Start of RECORD LIST
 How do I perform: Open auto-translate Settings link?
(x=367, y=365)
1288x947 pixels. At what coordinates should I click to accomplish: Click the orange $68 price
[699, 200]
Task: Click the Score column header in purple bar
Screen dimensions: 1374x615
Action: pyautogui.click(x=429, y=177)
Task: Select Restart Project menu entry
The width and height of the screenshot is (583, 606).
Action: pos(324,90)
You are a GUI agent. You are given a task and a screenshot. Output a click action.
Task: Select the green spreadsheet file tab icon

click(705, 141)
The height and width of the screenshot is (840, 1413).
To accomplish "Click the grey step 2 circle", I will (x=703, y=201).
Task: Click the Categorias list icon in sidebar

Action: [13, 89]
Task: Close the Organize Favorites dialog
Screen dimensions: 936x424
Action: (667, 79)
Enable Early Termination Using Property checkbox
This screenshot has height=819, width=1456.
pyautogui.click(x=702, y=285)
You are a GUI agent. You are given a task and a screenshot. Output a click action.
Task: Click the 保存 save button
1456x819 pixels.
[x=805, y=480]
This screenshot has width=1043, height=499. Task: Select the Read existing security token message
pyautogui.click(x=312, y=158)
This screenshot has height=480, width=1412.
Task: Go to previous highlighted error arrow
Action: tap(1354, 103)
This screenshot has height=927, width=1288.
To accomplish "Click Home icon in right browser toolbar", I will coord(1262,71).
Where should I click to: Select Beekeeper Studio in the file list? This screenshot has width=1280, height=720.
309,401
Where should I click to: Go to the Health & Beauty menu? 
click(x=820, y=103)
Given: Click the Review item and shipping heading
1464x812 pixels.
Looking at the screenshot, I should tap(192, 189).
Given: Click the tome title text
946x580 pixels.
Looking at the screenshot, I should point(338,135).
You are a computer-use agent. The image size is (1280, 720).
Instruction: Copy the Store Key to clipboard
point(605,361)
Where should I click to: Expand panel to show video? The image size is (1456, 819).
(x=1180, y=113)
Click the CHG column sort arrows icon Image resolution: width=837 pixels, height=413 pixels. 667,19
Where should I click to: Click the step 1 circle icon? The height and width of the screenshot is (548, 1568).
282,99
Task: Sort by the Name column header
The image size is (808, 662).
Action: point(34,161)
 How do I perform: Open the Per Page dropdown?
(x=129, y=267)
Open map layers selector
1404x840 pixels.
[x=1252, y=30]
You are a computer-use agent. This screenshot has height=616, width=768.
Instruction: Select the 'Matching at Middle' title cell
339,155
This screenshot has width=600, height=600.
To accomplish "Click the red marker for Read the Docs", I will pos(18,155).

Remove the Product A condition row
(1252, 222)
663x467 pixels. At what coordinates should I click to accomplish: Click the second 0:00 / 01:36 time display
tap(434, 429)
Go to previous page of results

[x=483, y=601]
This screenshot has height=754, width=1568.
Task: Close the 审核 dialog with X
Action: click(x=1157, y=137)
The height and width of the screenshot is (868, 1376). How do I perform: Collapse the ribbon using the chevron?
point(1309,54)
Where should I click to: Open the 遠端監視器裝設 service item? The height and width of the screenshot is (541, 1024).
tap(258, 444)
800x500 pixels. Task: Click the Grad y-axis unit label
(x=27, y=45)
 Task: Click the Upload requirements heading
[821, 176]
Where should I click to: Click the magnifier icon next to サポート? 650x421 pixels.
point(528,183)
End of RECORD LIST
Rewrite all of the lines above, replacing "icon" with "symbol" wherever it occurs and leaving everything else unchanged.

 How do I perform: Open auto-translate Settings link?
(x=367, y=365)
1288x947 pixels. At what coordinates should I click to accomplish: Click the orange $68 price
[699, 200]
Task: Click the Score column header in purple bar
Screen dimensions: 1374x615
Action: pyautogui.click(x=429, y=177)
Task: Select Restart Project menu entry
The width and height of the screenshot is (583, 606).
Action: pos(324,90)
You are a GUI agent. You are given a task and a screenshot. Output a click action.
Task: Select the green spreadsheet file tab symbol

click(705, 141)
The height and width of the screenshot is (840, 1413).
To accomplish "Click the grey step 2 circle", I will (x=703, y=201).
Task: Click the Categorias list symbol in sidebar

Action: [13, 89]
Task: Close the Organize Favorites dialog
Screen dimensions: 936x424
Action: (667, 79)
Enable Early Termination Using Property checkbox
This screenshot has height=819, width=1456.
pyautogui.click(x=702, y=285)
You are a GUI agent. You are given a task and a screenshot. Output a click action.
Task: Click the 保存 save button
1456x819 pixels.
[x=805, y=480]
This screenshot has width=1043, height=499. Task: Select the Read existing security token message
pyautogui.click(x=312, y=158)
This screenshot has height=480, width=1412.
Task: Go to previous highlighted error arrow
Action: tap(1354, 103)
This screenshot has height=927, width=1288.
To accomplish "Click Home symbol in right browser toolbar", I will coord(1262,71).
Where should I click to: Select Beekeeper Studio in the file list? This screenshot has width=1280, height=720.
309,401
Where should I click to: Go to the Health & Beauty menu? 
click(x=820, y=103)
Given: Click the Review item and shipping heading
1464x812 pixels.
Looking at the screenshot, I should tap(192, 189).
Given: Click the tome title text
946x580 pixels.
Looking at the screenshot, I should point(338,135).
You are a computer-use agent. The image size is (1280, 720).
Instruction: Copy the Store Key to clipboard
point(605,361)
Where should I click to: Expand panel to show video? The image size is (1456, 819).
(x=1180, y=113)
Click the CHG column sort arrows symbol Image resolution: width=837 pixels, height=413 pixels. 667,19
Where should I click to: Click the step 1 circle symbol? The height and width of the screenshot is (548, 1568).
282,99
Task: Sort by the Name column header
The image size is (808, 662).
Action: point(34,161)
 How do I perform: Open the Per Page dropdown?
(x=129, y=267)
Open map layers selector
1404x840 pixels.
[x=1252, y=30]
You are a computer-use agent. This screenshot has height=616, width=768.
Instruction: Select the 'Matching at Middle' title cell
339,155
This screenshot has width=600, height=600.
To accomplish "Click the red marker for Read the Docs", I will pos(18,155).

Remove the Product A condition row
(1252, 222)
663x467 pixels. At what coordinates should I click to accomplish: Click the second 0:00 / 01:36 time display
tap(434, 429)
Go to previous page of results

[x=483, y=601]
This screenshot has height=754, width=1568.
Task: Close the 审核 dialog with X
Action: click(x=1157, y=137)
The height and width of the screenshot is (868, 1376). How do I perform: Collapse the ribbon using the chevron?
point(1309,54)
Where should I click to: Open the 遠端監視器裝設 service item? The height and width of the screenshot is (541, 1024).
tap(258, 444)
800x500 pixels. Task: Click the Grad y-axis unit label
(x=27, y=45)
 Task: Click the Upload requirements heading
[821, 176]
Where should I click to: Click the magnifier symbol next to サポート? 650x421 pixels.
point(528,183)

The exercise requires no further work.